In a news release Friday, Senate Homeland Security and Governmental Affairs Chairman Ron Johnson, R-Wis., Senate Judiciary Committee Chairman Chuck Grassley, R-Iowa, and Senate Finance Committee Chairman Chuck Grassley, R-Iowa, said they are looking to obtain records and transcribed staff interviews with two individuals reportedly involved in an effort by Ukrainian embassy officials to “undermine” the Trump campaign in the 2016 election.

IN TRUMP IMPEACHMENT TRIAL, SENATE REPUBLICANS COULD TURN TABLES ON DEMS

“To believe that the mainstream media will investigate all things Russia or Ukraine is to hope against hope,” Graham said in a statement Friday. “The hacking of the Democratic National Committee’s emails was done by the Russians and no one else.
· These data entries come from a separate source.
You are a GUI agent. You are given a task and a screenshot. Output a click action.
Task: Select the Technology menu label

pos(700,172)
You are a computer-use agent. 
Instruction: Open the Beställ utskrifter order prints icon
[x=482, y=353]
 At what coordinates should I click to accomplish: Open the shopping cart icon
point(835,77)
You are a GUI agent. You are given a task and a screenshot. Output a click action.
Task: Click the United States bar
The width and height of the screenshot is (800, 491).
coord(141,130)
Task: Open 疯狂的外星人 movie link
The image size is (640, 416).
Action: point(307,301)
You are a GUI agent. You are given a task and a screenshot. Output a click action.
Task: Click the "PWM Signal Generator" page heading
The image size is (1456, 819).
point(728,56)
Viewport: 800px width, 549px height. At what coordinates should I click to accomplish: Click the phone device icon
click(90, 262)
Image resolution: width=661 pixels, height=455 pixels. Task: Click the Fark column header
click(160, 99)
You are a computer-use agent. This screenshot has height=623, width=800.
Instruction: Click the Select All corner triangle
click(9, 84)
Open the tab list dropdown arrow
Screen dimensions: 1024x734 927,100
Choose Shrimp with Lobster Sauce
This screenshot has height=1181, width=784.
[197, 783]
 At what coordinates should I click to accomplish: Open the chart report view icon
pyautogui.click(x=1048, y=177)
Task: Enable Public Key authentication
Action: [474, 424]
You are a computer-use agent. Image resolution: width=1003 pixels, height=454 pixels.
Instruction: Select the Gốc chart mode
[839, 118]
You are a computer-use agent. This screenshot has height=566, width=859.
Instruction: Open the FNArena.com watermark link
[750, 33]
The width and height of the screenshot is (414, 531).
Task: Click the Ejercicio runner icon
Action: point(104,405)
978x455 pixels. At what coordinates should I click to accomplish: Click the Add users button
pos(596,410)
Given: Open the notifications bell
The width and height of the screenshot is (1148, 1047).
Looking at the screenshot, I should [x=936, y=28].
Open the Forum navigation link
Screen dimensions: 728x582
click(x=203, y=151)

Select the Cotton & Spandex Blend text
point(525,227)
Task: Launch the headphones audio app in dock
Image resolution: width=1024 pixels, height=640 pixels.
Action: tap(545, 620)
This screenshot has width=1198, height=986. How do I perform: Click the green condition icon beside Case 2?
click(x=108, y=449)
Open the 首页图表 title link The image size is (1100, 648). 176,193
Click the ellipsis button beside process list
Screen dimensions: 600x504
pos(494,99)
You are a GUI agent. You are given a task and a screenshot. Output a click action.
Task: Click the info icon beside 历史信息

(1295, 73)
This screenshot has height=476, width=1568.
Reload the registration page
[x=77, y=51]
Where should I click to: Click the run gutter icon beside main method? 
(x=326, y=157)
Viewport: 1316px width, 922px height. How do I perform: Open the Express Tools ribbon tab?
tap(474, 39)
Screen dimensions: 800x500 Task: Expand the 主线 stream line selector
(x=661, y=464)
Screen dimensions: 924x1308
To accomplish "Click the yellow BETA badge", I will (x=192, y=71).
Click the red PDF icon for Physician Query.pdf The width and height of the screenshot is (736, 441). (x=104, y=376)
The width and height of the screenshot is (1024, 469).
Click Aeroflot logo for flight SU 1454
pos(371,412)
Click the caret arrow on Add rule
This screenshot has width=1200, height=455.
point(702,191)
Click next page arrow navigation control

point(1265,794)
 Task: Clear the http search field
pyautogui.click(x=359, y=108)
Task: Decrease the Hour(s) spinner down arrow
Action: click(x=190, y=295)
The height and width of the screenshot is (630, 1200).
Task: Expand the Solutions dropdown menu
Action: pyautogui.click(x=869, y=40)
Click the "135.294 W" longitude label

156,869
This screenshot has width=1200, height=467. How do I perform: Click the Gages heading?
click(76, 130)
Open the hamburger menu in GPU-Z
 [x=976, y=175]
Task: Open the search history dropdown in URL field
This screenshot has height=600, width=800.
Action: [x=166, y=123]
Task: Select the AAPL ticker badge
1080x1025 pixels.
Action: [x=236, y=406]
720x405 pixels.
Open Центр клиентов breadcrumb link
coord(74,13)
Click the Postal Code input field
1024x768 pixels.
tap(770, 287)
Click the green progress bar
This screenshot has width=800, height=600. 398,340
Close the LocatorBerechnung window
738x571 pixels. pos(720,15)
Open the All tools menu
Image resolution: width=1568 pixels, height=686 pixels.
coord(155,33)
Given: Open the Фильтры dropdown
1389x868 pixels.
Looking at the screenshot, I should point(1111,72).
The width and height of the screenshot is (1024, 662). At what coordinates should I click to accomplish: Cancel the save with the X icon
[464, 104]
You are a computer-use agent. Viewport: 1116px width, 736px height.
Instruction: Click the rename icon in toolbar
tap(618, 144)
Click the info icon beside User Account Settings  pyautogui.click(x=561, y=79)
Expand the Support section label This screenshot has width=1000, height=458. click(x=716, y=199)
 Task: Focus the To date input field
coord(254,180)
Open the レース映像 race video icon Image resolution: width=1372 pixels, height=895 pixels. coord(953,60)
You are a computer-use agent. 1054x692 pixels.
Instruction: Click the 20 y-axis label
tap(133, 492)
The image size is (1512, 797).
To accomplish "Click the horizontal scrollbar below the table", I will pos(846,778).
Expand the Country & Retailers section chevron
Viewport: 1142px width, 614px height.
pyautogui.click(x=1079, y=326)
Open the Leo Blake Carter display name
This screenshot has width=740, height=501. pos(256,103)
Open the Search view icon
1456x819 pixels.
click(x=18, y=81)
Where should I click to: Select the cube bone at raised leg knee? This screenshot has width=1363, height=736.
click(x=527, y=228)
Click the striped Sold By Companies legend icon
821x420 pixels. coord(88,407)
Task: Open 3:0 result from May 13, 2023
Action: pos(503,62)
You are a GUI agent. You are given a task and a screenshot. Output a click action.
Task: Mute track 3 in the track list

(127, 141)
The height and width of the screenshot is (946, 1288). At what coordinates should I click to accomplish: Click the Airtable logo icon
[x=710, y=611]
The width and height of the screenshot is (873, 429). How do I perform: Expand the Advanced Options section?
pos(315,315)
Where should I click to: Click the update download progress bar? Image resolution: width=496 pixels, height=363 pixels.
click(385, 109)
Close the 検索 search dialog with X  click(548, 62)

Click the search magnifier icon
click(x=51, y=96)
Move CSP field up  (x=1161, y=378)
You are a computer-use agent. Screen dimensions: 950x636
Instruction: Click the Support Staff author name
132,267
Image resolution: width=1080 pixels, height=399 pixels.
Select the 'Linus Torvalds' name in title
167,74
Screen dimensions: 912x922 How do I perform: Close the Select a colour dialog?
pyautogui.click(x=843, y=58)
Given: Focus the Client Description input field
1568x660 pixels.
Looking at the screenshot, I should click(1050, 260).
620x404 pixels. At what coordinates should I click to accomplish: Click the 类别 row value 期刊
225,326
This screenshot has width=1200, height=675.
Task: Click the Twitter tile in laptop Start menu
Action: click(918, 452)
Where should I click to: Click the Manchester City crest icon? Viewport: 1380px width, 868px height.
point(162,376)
Whether there’s a connection between Democratic operatives and Ukrainian officials during the 2016 election has yet to be determined.”

He added: “It will only be found by looking. We intend to look.”

The requests from Grassley, Graham and Johnson come as House Democrats are entering what may be the final phase of their impeachment inquiry ahead of introducing articles of impeachment for a vote. Should the House approve impeachment articles and trigger a trial in the Senate, Republicans plan to turn the tables on Democrats, by looking more closely at issues that House Democrats glossed over during their hearings.

Friday’s requests are a continuation of an inquiry that Grassley launched in 2017 when he was chairman of the Judiciary Committee. Grassley, at the time, was questioning the actions of then-DNC consultant Alexandra Chalupa, which he said seemed to show that she was “simultaneously working on behalf of a foreign government, Ukraine, and on behalf of the DNC and Clinton campaign, in an effort to influence not only the U.S. voting population but U.S. government officials.”

Chalupa has denied the accusations: “For the record: I have never worked for a foreign government. I have never been to Ukraine. I was not an opposition researcher. In 2008, I knew Manafort worked for Putin’s interests in Ukraine. I reported my concerns about him to the NSC in 2014 & sounded the alarm bells in 2016,” Chalupa tweeted last month.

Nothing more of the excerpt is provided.